Embracing clean waste-to-energy solutions in Sub-Saharan Africa: A countrified residential perspective
Why this work is in the frame
A frame that forgets how it found something cannot be audited. These are the routes that admitted this work.
Bibliographic record
Abstract
This study explores the adoption of Waste to Energy (WTE) as a panacea to waste management challenges by assessing whether rural households will embrace WTE solutions while ascertaining the determinants of residents’ subscriptions to WTE. Simple random sampling was employed in selecting respondents, while stratified sampling was employed in reaching respondents in the old town and new t site. The study found that 66% of the respondents were willing to subscribe to WTE technologies, while 59 (34%) were reluctant to subscribe to the technology even if it was readily available. Respondents willing to subscribe were motivated by the thought that WTE technology would help reduce waste-related diseases and improve waste management. The three paramount reasons why some respondents were unwilling to subscribe to WTE technologies are that the technology might come with charges, the technology has no personal benefit, and the respondents were not convinced about WTE technology. From the logistic regression, the determinants of residents’ willingness to subscribe to WTE technologies were established as age, education, income, waste sorting practice, and the perception of WTE as a panacea. The findings of this study have important implications for community engagement in waste and energy projects.
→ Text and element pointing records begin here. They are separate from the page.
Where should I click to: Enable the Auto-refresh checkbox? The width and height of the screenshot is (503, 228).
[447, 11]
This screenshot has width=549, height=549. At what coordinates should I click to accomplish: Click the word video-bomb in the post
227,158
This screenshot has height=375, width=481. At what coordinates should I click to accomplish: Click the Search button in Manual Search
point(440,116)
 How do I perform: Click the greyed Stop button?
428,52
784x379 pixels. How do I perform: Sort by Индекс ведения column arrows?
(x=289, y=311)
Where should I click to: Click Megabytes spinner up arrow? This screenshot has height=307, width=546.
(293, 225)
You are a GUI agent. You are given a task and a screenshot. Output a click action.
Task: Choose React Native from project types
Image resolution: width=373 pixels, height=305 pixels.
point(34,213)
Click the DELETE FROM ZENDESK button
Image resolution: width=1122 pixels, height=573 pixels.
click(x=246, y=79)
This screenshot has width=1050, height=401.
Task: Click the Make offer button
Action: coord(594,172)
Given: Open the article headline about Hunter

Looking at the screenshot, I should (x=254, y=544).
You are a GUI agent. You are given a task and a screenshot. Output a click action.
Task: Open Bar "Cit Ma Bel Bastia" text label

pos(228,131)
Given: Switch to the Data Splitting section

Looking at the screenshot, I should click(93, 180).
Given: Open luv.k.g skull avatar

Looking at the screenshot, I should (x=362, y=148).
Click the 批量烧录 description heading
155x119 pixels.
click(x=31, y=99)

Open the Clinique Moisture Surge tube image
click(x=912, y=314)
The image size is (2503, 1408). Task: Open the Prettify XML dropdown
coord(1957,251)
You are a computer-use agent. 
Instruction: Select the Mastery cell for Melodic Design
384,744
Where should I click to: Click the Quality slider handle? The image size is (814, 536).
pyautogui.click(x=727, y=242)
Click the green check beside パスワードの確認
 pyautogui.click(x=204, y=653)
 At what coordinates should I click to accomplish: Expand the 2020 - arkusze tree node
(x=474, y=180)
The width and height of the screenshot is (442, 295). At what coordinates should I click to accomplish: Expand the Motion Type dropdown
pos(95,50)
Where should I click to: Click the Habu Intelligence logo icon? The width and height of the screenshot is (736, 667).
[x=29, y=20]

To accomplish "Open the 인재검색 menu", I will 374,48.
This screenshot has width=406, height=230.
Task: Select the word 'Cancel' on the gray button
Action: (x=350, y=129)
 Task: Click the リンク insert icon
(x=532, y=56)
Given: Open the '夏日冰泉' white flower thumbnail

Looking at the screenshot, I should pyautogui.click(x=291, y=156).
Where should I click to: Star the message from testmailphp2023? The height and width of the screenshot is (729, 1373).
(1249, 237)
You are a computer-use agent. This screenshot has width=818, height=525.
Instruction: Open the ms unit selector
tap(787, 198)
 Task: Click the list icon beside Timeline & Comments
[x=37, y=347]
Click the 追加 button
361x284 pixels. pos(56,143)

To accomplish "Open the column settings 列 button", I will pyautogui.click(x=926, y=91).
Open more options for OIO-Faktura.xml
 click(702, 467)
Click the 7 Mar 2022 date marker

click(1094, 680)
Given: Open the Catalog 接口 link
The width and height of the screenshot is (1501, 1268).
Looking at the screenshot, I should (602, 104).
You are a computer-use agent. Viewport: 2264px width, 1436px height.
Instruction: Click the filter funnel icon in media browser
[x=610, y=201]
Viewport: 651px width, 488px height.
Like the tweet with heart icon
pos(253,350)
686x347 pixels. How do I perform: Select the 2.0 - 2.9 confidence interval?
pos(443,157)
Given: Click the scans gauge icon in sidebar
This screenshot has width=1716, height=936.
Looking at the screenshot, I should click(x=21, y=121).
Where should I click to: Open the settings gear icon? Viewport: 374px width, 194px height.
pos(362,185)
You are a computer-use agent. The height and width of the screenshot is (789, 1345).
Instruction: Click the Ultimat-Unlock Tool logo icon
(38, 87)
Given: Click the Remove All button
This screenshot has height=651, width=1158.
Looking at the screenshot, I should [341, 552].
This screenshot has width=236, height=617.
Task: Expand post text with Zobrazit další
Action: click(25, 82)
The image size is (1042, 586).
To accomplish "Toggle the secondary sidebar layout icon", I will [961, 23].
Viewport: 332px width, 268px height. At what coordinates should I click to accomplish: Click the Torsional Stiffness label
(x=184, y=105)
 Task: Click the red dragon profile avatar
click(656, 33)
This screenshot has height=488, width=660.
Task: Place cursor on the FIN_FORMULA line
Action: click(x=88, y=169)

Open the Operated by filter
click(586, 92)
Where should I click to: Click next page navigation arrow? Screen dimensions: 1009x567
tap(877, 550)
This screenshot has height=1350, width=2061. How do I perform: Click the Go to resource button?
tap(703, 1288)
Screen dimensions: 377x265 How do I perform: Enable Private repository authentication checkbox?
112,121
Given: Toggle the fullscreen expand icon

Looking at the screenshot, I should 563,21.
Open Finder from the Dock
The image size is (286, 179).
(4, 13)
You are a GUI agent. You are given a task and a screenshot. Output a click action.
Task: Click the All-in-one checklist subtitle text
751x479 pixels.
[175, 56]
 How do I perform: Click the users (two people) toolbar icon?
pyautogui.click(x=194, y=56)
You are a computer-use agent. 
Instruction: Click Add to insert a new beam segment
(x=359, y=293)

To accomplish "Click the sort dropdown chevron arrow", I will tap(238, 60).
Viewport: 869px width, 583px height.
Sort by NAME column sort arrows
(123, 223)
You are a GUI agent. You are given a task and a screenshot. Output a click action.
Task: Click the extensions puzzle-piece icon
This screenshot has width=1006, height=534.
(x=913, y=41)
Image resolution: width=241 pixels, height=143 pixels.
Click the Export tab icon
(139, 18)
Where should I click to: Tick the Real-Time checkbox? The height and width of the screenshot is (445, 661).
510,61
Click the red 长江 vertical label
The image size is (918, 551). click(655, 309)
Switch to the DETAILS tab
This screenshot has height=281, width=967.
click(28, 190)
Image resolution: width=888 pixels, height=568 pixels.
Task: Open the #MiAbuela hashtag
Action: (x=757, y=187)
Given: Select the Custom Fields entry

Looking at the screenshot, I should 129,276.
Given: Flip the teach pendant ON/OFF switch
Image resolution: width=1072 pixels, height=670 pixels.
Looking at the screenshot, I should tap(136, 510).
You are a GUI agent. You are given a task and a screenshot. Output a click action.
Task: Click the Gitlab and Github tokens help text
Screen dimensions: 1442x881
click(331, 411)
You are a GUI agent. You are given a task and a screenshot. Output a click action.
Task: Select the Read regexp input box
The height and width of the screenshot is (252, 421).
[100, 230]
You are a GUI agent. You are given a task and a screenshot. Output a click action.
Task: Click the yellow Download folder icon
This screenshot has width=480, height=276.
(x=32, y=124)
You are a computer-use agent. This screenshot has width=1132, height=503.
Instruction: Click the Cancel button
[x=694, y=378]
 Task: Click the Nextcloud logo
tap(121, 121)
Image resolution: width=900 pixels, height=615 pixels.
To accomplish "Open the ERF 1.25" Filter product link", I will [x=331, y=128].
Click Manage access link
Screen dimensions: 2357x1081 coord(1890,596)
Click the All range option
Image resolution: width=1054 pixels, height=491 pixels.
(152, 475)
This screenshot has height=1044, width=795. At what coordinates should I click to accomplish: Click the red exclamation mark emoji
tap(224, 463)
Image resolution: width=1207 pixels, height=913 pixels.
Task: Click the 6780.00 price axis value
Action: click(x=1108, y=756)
Thus, the study recommends a pre-requisite for close community engagement for every community-level project, including WTE projects. • Environmental awareness is a requirement for modeling waste-to-energy solutions in rural areas. • Rural residents are willing to subscribe to waste management services. • Majority, 66% of the rural households perceive WTE as a panacea for waste management, and the same quota is willing to subscribe to WTE technology. • Socio-economic factors such as age, education, and income significantly influence rural folks’ willingness to subscribe to waste management services.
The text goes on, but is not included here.